Frequently asked questions
Apakah camilan tanpa pengawet pasti lebih sehat?
Tidak otomatis. Tanpa pengawet hanya berarti tidak ada bahan tambahan golongan pengawet yang ditambahkan, sementara kandungan minyak, garam, dan gula tetap perlu Anda perhatikan. Produk berpengawet dalam batas yang diizinkan juga dinyatakan aman oleh otoritas pangan. Anggap klaim ini sebagai satu pertimbangan, bukan penentu tunggal.
Berapa lama makaroni keju tanpa pengawet bisa disimpan?
Ikuti tanggal kedaluwarsa yang tercantum pada kemasan, karena masa simpan berbeda tergantung produk dan jenis kemasannya. Selama kemasan belum dibuka dan disimpan di tempat kering serta teduh, mutunya terjaga sampai tanggal tersebut.

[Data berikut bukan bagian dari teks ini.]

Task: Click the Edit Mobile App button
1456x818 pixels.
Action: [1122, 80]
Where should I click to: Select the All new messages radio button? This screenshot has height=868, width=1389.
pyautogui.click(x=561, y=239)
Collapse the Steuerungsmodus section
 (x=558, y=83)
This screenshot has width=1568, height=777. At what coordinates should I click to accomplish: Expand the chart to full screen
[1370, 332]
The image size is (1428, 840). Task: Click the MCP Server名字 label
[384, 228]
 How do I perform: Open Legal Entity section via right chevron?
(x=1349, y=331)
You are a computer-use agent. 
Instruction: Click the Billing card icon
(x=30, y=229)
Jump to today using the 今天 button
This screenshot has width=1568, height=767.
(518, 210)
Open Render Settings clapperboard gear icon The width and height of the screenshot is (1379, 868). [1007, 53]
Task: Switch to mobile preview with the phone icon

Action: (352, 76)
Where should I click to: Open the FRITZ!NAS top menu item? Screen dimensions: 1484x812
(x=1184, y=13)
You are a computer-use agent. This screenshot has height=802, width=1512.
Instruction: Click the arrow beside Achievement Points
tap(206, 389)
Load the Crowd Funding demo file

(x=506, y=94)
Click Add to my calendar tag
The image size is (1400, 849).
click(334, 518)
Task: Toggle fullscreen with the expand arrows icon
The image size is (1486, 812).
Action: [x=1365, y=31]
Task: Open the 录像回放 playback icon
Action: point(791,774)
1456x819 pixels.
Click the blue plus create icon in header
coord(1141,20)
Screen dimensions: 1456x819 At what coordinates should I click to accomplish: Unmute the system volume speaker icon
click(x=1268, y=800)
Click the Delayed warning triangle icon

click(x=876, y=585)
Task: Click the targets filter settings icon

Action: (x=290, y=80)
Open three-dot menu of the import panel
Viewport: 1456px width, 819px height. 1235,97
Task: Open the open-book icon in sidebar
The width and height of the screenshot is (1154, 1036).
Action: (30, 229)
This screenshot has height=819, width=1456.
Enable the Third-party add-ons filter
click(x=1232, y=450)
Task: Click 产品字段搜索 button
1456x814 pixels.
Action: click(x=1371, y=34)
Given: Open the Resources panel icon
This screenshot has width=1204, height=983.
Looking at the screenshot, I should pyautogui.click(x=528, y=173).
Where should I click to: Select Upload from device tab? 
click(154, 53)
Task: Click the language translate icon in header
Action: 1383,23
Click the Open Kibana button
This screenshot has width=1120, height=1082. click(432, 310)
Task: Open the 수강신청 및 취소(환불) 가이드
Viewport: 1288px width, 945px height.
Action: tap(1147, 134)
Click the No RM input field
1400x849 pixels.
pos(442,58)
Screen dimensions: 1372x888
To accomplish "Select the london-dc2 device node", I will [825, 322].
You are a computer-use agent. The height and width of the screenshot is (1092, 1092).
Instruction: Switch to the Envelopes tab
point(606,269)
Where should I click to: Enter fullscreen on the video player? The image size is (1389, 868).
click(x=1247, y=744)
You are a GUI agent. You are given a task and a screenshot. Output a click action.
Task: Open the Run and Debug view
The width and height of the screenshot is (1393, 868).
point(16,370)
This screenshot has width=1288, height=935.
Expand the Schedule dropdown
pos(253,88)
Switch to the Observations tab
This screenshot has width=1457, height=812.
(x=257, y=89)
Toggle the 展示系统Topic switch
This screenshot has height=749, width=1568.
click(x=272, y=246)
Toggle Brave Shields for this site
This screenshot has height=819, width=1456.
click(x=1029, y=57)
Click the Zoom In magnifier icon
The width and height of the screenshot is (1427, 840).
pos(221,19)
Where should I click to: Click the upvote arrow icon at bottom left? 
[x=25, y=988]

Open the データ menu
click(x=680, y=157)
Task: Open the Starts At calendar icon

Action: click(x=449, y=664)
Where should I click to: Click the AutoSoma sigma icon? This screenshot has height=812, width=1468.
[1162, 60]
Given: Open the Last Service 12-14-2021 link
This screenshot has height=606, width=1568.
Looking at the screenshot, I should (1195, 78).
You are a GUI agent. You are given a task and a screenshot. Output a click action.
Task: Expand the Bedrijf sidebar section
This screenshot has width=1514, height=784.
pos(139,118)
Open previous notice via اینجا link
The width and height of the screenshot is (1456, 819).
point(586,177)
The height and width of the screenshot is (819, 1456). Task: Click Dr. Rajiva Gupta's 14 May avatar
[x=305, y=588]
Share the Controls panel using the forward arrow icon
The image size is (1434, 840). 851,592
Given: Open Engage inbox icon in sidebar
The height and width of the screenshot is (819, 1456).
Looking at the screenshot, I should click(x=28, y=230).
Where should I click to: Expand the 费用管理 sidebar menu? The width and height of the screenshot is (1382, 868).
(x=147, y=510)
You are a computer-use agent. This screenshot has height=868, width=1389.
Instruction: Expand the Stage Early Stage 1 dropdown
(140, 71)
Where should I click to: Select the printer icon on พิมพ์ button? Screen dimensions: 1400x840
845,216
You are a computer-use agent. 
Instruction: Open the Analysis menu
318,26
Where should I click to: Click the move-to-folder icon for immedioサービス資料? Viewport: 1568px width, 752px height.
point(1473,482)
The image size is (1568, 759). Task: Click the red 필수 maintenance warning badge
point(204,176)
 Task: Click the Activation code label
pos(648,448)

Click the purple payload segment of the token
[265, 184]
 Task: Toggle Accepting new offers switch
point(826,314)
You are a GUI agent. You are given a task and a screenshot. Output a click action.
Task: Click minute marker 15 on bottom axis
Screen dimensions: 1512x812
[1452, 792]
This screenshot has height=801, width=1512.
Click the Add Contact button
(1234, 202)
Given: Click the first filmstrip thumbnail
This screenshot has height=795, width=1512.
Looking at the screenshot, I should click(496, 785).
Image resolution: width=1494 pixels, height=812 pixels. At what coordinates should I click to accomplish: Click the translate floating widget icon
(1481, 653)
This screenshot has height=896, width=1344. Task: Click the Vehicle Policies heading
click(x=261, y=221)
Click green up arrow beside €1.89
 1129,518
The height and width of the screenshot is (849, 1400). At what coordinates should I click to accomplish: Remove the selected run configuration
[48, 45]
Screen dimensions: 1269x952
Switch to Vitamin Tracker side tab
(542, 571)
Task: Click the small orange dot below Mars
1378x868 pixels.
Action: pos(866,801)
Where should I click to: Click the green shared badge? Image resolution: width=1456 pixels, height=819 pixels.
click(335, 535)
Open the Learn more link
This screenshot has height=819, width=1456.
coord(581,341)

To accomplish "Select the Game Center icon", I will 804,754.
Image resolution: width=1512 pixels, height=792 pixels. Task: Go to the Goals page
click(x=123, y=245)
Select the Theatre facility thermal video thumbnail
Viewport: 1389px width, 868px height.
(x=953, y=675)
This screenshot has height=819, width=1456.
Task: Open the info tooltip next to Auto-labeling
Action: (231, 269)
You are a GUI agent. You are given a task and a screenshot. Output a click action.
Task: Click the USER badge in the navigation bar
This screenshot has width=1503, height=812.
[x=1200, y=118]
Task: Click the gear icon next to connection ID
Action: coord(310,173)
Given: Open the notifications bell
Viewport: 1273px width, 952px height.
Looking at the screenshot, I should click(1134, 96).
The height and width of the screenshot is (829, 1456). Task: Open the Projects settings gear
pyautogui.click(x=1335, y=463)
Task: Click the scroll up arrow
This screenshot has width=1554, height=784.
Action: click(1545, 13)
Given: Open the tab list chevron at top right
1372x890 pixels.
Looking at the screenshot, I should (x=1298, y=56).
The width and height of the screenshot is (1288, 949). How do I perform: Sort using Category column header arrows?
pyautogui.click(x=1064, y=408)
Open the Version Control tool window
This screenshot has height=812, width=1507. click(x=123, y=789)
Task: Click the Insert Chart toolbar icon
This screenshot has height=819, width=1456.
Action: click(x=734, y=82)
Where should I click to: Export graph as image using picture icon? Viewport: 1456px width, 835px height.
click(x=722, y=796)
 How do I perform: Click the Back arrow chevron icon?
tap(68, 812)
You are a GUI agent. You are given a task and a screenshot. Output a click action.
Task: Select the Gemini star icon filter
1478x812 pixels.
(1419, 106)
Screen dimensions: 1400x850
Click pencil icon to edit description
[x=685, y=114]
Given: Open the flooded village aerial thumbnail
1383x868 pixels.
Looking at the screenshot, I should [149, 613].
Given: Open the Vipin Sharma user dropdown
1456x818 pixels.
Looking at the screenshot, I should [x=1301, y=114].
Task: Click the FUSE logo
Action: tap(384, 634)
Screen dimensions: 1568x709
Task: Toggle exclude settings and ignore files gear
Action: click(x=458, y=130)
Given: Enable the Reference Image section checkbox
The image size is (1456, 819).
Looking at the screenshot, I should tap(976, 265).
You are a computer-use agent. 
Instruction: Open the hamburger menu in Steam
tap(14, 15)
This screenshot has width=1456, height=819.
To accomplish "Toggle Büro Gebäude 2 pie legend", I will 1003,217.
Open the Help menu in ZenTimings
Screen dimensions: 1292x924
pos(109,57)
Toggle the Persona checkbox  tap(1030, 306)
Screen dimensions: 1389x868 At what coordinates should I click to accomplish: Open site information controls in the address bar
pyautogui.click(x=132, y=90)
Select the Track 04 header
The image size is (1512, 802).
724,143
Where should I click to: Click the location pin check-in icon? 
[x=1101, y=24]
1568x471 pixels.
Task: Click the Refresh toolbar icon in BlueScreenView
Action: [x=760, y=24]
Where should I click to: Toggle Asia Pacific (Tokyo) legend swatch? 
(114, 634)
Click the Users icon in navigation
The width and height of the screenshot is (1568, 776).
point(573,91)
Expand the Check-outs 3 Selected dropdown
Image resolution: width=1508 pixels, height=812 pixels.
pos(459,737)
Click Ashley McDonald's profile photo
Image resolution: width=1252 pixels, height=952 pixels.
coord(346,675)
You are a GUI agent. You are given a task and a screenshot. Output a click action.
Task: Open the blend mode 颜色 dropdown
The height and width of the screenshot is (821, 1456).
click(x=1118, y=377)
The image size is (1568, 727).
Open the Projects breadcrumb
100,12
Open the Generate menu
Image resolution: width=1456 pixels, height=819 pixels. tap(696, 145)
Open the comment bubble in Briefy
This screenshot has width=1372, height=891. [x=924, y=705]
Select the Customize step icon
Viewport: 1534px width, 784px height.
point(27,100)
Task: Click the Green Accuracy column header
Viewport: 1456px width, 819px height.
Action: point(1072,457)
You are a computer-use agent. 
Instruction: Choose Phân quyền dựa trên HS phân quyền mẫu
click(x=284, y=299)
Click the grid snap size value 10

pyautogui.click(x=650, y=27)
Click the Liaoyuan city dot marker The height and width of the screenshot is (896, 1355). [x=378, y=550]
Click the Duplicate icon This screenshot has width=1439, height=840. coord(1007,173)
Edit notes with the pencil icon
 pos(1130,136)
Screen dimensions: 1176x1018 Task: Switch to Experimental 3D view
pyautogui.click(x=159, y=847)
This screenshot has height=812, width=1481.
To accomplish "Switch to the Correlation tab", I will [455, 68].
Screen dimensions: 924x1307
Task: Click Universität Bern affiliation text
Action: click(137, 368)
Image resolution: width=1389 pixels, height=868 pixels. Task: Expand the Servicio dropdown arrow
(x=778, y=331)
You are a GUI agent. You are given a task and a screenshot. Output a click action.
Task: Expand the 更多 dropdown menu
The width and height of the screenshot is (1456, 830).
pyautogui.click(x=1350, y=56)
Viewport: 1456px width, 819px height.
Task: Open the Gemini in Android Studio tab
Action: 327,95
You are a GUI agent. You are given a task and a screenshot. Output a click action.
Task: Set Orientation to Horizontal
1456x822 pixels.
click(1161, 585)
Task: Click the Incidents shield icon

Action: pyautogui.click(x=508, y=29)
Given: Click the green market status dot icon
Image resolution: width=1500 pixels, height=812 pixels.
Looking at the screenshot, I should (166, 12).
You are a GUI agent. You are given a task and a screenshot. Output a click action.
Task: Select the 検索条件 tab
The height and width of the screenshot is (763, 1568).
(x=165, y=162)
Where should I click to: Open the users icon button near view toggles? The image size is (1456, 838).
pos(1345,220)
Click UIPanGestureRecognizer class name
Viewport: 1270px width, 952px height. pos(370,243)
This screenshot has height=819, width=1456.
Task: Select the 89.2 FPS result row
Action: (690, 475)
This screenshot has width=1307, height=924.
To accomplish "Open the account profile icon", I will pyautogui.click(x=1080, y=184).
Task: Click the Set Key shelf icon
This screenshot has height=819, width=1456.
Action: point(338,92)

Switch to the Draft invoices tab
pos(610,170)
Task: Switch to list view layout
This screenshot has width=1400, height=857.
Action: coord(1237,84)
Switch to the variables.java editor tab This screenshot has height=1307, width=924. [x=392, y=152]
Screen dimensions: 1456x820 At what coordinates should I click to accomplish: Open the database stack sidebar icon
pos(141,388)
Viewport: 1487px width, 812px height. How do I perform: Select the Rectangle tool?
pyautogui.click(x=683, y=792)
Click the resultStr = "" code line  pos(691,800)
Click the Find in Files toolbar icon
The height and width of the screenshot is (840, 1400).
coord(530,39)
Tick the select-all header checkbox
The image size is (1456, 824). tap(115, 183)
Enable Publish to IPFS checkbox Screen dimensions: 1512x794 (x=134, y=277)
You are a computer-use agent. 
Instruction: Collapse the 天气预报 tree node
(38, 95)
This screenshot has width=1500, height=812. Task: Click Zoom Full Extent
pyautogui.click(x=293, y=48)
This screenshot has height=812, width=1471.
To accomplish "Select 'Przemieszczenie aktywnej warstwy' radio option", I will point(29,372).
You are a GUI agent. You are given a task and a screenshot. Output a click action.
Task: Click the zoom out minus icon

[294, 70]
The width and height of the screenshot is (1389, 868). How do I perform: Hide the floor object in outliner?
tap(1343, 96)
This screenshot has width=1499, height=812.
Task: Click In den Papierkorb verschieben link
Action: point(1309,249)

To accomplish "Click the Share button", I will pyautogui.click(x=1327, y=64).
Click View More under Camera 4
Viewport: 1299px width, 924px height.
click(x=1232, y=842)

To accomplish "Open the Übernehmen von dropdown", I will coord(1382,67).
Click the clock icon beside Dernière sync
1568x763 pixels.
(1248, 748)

Setelah dibuka, sebaiknya dipindah ke wadah kedap udara dan dihabiskan dalam waktu dekat agar tetap renyah.
Bagaimana cara memastikan klaim tanpa pengawet di kemasan itu benar?
Balik kemasannya dan baca daftar komposisi sampai habis; kalau ada nama bahan pengawet seperti natrium benzoat atau kalium sorbat, klaim itu bermasalah. Pastikan juga produk mencantumkan nomor izin edar, karena label dan klaimnya sudah dinilai saat pendaftaran. Untuk produk tanpa izin edar, tidak ada pihak yang memverifikasi klaim tersebut.